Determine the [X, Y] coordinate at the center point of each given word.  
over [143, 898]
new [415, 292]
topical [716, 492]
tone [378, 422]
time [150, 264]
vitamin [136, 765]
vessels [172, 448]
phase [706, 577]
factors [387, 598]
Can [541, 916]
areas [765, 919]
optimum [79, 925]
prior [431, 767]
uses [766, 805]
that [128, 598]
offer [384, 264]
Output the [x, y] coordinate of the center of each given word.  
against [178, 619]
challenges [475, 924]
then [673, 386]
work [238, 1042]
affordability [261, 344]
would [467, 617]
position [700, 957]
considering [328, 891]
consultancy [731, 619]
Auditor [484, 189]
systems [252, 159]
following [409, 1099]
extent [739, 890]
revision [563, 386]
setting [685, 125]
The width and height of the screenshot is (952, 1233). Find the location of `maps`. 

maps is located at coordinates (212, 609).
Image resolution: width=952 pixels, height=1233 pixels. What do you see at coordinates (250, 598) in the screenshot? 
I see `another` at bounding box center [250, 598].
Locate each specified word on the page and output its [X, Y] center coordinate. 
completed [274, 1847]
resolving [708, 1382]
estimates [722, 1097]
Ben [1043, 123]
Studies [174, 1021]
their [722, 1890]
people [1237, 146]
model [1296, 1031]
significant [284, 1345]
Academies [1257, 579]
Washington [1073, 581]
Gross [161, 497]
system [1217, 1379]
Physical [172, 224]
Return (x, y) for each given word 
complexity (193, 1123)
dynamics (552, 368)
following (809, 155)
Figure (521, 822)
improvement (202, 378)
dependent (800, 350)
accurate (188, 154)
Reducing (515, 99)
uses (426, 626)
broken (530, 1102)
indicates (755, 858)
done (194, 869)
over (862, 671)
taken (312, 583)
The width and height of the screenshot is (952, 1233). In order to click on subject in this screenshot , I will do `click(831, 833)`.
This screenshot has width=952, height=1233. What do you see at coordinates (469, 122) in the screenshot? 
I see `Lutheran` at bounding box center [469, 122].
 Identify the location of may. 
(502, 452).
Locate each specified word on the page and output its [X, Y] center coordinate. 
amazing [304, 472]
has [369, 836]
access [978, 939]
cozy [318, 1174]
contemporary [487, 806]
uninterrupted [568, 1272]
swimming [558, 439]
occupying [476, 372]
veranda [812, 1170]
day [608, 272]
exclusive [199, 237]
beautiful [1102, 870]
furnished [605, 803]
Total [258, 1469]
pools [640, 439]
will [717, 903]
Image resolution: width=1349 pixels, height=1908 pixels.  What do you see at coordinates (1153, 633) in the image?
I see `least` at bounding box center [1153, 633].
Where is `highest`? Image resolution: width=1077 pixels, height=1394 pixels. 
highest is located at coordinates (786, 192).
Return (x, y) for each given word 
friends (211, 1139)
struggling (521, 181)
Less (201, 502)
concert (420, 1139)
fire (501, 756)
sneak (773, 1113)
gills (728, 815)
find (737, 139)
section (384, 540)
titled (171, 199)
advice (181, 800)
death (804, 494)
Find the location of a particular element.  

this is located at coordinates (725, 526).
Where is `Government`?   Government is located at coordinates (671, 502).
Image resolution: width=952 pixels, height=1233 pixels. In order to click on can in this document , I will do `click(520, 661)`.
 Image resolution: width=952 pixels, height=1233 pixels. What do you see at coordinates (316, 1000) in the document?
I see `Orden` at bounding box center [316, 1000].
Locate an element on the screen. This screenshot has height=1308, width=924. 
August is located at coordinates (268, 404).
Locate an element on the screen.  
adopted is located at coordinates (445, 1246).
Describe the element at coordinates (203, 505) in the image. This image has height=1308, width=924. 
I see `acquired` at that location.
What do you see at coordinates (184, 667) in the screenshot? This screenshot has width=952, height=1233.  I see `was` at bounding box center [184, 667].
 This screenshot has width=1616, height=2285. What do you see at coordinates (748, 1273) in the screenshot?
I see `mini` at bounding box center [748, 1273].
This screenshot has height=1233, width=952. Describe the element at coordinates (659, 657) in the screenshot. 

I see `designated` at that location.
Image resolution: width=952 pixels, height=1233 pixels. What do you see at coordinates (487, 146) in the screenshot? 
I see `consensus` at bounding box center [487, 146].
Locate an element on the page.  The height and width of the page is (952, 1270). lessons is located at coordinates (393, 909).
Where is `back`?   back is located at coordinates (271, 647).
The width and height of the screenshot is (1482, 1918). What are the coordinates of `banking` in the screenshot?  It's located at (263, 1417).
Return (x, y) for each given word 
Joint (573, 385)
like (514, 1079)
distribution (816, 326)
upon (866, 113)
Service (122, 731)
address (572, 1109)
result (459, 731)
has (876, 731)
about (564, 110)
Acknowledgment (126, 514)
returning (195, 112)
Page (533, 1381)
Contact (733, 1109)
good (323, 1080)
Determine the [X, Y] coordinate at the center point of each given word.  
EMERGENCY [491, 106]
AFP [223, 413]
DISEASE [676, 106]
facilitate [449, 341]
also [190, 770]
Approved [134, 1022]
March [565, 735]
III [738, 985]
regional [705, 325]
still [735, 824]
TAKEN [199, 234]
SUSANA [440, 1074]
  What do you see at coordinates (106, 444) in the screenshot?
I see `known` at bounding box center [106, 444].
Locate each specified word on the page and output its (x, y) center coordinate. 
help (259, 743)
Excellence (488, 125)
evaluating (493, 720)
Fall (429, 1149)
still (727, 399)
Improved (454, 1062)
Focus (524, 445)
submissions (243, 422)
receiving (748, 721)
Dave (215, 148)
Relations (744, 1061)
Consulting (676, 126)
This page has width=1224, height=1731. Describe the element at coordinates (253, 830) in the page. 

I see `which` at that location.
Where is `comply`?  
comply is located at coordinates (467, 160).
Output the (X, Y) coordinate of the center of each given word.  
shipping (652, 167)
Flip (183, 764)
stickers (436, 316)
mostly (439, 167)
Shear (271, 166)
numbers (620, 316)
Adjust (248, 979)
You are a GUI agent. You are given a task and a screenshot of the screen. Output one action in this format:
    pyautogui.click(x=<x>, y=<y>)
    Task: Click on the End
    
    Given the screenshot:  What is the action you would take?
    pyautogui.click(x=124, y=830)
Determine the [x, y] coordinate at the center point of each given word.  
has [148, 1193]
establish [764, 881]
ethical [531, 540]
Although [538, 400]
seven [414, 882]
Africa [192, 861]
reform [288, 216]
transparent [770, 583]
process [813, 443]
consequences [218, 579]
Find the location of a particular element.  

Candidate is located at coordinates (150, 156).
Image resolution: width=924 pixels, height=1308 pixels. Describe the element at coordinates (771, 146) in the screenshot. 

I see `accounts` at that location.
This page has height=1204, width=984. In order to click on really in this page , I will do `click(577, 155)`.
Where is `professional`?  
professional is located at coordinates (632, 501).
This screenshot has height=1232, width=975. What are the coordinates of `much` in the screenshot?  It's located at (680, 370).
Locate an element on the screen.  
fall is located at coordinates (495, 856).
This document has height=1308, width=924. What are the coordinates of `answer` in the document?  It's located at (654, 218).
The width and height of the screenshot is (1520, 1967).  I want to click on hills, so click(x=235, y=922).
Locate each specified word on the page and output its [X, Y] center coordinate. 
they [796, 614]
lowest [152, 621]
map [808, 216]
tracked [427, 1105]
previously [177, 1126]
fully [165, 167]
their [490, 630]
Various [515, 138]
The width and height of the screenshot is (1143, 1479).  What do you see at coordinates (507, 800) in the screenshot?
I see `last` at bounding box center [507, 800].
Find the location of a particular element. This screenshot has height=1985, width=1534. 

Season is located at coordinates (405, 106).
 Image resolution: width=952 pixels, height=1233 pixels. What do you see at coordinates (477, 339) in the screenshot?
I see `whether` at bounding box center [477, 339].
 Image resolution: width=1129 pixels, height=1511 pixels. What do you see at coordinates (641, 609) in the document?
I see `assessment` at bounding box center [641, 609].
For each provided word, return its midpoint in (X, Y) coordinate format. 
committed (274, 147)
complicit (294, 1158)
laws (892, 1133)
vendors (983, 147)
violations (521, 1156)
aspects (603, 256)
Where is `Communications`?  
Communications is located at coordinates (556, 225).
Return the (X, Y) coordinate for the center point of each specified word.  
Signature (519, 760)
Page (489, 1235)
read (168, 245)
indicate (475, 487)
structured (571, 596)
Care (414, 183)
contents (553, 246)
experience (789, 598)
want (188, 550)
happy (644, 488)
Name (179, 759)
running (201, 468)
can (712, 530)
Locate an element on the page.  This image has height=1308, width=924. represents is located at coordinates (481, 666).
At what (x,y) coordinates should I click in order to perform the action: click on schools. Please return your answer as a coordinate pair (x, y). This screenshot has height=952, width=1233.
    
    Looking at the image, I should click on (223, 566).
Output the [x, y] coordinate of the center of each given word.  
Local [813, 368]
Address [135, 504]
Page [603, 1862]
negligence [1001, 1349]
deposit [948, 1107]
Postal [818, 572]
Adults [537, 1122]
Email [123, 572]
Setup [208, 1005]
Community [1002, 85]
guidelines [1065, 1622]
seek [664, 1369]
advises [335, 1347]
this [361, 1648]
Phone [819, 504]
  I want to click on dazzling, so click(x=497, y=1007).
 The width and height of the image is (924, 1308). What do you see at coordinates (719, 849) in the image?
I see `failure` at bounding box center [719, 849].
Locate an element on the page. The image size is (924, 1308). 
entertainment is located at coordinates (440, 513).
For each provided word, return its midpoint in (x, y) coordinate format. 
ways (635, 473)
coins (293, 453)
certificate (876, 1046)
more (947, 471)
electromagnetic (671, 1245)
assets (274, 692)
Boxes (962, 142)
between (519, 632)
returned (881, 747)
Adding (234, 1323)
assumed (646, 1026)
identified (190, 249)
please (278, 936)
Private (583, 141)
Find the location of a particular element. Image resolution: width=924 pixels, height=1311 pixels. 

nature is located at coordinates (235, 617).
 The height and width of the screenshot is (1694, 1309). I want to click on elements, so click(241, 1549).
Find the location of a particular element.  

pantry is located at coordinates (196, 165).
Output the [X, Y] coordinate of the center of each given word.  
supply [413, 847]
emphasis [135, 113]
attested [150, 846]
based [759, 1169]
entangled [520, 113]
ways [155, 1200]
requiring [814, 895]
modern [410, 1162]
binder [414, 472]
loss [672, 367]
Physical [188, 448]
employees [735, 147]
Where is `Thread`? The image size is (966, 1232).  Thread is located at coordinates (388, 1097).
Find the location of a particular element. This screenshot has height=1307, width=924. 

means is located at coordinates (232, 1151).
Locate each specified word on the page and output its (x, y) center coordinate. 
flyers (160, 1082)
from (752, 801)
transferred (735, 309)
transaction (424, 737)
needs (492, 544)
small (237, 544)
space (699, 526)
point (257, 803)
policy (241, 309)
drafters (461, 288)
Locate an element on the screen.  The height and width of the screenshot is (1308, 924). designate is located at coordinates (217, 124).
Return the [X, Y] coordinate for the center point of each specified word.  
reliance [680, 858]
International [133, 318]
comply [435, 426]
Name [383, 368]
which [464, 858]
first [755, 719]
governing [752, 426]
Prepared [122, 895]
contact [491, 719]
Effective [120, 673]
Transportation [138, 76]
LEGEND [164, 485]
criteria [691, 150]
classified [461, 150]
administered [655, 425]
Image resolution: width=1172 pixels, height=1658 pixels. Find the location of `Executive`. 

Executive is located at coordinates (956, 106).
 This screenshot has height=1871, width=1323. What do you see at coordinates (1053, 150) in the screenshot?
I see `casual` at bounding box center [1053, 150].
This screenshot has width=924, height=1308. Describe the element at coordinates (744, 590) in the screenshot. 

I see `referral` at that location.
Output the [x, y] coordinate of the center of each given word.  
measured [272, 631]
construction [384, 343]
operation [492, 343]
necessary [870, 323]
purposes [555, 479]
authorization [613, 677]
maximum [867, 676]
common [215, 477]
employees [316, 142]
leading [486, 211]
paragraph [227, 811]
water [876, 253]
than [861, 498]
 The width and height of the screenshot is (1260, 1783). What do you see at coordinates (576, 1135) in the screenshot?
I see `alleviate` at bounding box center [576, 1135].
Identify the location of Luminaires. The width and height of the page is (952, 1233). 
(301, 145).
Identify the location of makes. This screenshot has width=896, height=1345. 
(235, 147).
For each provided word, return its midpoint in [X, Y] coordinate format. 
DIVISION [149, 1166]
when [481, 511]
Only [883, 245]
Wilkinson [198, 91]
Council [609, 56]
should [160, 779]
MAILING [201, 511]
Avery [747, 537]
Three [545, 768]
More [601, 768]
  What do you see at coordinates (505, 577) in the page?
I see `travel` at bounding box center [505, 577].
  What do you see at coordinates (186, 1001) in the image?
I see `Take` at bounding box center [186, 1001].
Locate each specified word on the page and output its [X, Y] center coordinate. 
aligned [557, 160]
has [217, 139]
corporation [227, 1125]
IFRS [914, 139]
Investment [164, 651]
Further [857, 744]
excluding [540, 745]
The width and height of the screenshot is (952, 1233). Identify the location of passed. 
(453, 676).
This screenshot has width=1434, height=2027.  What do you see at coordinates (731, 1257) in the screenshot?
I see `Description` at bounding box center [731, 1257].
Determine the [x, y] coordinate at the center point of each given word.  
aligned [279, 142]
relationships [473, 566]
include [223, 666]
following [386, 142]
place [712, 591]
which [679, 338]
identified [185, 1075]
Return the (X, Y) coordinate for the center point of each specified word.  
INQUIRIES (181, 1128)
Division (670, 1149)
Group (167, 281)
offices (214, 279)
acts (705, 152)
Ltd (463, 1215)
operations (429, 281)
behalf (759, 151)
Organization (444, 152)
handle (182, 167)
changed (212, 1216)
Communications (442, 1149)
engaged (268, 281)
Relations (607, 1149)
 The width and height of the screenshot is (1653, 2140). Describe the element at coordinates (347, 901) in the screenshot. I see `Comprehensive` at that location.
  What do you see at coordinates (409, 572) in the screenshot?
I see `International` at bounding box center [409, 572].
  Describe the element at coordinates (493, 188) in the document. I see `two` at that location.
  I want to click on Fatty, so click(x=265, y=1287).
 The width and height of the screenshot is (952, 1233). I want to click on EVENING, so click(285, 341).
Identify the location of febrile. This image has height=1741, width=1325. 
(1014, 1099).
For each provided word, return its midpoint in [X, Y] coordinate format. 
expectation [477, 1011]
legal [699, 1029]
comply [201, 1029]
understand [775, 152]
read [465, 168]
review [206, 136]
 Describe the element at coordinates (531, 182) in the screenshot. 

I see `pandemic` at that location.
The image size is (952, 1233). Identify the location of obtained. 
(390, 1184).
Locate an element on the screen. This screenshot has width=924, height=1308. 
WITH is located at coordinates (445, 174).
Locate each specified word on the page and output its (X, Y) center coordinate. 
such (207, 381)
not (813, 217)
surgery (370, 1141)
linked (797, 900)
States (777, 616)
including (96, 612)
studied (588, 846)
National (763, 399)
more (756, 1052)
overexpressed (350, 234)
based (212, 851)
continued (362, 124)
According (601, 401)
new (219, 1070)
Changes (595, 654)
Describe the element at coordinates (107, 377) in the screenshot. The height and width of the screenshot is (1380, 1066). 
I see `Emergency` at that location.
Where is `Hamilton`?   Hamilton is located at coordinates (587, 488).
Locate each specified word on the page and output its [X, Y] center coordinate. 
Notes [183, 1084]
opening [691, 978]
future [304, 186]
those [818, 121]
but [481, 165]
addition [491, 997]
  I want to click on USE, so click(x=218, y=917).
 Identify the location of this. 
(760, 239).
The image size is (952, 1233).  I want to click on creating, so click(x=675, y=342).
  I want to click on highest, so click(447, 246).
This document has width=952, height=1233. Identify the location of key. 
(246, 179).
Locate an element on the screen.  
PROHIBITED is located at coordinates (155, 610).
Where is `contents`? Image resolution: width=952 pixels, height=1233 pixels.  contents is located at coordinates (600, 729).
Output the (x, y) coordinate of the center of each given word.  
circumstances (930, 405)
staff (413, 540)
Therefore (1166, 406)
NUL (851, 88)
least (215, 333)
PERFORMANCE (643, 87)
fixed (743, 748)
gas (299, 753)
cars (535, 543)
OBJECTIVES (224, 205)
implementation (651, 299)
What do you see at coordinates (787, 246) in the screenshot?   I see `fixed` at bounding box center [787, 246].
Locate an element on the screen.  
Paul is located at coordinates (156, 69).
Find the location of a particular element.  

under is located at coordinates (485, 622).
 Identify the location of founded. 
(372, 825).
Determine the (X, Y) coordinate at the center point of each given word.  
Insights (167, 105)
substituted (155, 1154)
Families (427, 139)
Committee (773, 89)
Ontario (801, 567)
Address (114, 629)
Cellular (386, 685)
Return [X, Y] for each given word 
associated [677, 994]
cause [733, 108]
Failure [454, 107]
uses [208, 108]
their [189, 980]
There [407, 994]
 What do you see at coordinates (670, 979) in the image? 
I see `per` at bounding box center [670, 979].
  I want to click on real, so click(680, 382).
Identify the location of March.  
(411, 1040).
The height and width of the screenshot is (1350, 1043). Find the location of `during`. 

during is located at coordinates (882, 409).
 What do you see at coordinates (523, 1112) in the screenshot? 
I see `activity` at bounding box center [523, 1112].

▶ [What is needed] Copy out the rows above verbatim, starting at the line containing "transferred (735, 309)" and ending at the line containing "drafters (461, 288)".

▶ [Written solution]
transferred (735, 309)
transaction (424, 737)
needs (492, 544)
small (237, 544)
space (699, 526)
point (257, 803)
policy (241, 309)
drafters (461, 288)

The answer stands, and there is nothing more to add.